> **Work to complete**: Give the lines below again exactly, starting with the line that holds "Viewport: 1568px width, 446px" and going on through the line that holds "Given: Click the forward navigation arrow".

> **Given data**:
===
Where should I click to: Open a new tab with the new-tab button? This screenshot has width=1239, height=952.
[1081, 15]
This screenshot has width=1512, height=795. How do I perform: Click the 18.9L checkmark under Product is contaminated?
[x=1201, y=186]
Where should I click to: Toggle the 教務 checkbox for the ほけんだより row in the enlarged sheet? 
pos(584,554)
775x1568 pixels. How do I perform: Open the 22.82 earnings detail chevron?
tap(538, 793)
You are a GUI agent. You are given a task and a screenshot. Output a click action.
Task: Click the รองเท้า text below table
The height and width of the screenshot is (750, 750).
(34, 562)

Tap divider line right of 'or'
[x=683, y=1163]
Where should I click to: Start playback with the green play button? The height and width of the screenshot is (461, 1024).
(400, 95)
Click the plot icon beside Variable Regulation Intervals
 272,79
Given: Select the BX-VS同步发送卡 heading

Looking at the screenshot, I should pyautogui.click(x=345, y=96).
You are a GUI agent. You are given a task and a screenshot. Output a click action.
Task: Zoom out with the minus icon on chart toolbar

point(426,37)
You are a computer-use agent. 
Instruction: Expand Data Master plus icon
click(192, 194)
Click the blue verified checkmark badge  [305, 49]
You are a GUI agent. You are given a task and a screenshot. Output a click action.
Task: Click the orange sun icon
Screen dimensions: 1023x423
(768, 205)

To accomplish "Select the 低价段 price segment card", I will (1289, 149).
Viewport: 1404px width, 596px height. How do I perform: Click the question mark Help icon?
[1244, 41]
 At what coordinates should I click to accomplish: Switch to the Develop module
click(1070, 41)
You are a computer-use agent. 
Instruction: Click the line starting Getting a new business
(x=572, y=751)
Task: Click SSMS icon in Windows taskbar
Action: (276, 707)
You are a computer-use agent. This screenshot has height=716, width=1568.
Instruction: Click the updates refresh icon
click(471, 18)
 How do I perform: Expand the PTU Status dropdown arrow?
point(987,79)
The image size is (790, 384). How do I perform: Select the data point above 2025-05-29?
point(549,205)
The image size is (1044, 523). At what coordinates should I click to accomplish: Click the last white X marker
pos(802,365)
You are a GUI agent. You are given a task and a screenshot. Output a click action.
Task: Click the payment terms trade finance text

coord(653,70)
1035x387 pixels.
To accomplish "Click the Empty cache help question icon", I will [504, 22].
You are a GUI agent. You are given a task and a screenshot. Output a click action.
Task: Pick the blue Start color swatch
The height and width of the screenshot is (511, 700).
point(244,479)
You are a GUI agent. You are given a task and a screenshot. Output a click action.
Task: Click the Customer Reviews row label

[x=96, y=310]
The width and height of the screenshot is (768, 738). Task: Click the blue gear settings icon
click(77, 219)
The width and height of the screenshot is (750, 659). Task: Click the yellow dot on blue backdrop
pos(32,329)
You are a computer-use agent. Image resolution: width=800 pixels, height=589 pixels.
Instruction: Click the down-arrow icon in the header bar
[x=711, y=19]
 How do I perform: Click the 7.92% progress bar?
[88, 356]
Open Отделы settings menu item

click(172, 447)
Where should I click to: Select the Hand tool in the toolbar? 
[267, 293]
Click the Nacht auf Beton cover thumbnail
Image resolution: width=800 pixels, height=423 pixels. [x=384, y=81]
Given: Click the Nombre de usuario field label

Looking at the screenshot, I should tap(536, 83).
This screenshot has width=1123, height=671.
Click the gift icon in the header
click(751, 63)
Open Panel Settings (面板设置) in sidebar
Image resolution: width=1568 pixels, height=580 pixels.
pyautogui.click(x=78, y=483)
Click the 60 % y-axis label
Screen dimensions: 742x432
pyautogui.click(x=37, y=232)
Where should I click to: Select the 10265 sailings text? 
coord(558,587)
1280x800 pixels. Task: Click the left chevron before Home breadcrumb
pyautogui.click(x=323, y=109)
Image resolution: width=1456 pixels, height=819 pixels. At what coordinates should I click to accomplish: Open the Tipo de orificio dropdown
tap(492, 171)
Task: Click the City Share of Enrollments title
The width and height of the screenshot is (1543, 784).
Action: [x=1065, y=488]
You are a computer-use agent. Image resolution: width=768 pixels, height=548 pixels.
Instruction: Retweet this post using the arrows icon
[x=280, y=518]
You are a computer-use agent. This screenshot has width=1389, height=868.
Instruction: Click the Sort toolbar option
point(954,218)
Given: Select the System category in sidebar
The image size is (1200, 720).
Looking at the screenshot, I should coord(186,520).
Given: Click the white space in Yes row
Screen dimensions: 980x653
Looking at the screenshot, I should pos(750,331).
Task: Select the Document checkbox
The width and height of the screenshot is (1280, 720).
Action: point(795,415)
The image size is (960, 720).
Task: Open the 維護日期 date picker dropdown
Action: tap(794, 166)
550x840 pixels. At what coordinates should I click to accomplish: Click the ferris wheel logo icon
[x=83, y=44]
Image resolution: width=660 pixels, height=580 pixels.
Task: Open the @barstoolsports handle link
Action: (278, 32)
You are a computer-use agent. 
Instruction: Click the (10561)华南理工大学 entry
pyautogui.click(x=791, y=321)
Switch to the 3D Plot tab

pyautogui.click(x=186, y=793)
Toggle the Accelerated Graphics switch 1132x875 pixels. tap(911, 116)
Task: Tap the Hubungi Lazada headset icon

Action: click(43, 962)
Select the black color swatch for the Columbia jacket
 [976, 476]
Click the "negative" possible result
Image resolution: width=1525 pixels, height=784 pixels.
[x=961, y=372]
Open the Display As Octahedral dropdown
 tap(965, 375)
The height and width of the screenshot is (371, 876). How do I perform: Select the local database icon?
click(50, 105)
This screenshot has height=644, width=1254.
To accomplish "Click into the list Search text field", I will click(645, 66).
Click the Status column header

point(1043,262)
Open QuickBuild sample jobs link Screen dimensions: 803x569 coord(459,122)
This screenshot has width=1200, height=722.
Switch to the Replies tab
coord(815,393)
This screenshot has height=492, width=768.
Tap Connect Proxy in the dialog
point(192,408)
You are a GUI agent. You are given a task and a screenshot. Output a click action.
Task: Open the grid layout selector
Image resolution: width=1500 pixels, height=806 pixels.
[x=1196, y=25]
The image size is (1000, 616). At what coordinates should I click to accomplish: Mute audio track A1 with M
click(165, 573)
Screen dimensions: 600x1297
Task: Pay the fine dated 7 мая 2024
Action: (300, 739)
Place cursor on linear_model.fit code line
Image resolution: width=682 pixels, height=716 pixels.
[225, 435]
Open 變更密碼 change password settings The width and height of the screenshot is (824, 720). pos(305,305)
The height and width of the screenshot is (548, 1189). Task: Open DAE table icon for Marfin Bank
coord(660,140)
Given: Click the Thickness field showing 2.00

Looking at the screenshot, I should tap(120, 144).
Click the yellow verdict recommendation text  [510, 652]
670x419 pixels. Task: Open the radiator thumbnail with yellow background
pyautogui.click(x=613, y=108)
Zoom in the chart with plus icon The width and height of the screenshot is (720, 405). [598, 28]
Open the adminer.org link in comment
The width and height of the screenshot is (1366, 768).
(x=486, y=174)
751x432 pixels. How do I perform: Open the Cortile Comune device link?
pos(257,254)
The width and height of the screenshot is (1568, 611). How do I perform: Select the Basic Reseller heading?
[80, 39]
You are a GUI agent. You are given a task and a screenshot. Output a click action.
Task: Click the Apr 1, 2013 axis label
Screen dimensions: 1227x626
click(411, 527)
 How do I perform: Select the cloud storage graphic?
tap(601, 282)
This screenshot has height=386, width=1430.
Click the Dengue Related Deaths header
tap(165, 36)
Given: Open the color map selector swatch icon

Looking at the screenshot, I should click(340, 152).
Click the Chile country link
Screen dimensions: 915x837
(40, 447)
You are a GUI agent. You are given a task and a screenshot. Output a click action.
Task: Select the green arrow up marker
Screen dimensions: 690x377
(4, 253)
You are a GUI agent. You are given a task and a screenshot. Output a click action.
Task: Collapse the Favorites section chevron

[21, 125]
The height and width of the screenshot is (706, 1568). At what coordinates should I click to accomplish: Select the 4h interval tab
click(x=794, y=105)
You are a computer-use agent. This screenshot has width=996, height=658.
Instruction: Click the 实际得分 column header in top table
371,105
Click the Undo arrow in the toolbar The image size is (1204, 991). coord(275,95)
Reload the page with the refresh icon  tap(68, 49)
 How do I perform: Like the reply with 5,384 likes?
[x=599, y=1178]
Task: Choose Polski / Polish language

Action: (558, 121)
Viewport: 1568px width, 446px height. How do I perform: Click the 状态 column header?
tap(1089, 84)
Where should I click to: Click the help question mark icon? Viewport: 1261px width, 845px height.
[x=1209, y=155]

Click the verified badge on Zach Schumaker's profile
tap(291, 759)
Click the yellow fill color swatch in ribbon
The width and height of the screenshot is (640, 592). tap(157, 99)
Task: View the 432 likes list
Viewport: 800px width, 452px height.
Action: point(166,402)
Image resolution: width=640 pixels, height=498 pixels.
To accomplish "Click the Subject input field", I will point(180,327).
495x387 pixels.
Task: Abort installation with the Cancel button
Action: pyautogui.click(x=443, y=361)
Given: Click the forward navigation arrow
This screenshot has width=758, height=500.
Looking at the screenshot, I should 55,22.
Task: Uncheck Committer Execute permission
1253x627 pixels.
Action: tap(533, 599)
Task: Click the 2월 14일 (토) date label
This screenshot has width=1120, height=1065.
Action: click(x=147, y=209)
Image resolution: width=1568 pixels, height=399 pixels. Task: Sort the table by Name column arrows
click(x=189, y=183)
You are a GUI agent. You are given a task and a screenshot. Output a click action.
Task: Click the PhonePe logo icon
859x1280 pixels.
===
> **Output of the task**:
Viewport: 1568px width, 446px height. How do I perform: Click the 状态 column header?
tap(1089, 84)
Where should I click to: Click the help question mark icon? Viewport: 1261px width, 845px height.
[x=1209, y=155]

Click the verified badge on Zach Schumaker's profile
tap(291, 759)
Click the yellow fill color swatch in ribbon
The width and height of the screenshot is (640, 592). tap(157, 99)
Task: View the 432 likes list
Viewport: 800px width, 452px height.
Action: point(166,402)
Image resolution: width=640 pixels, height=498 pixels.
To accomplish "Click the Subject input field", I will point(180,327).
495x387 pixels.
Task: Abort installation with the Cancel button
Action: pyautogui.click(x=443, y=361)
Given: Click the forward navigation arrow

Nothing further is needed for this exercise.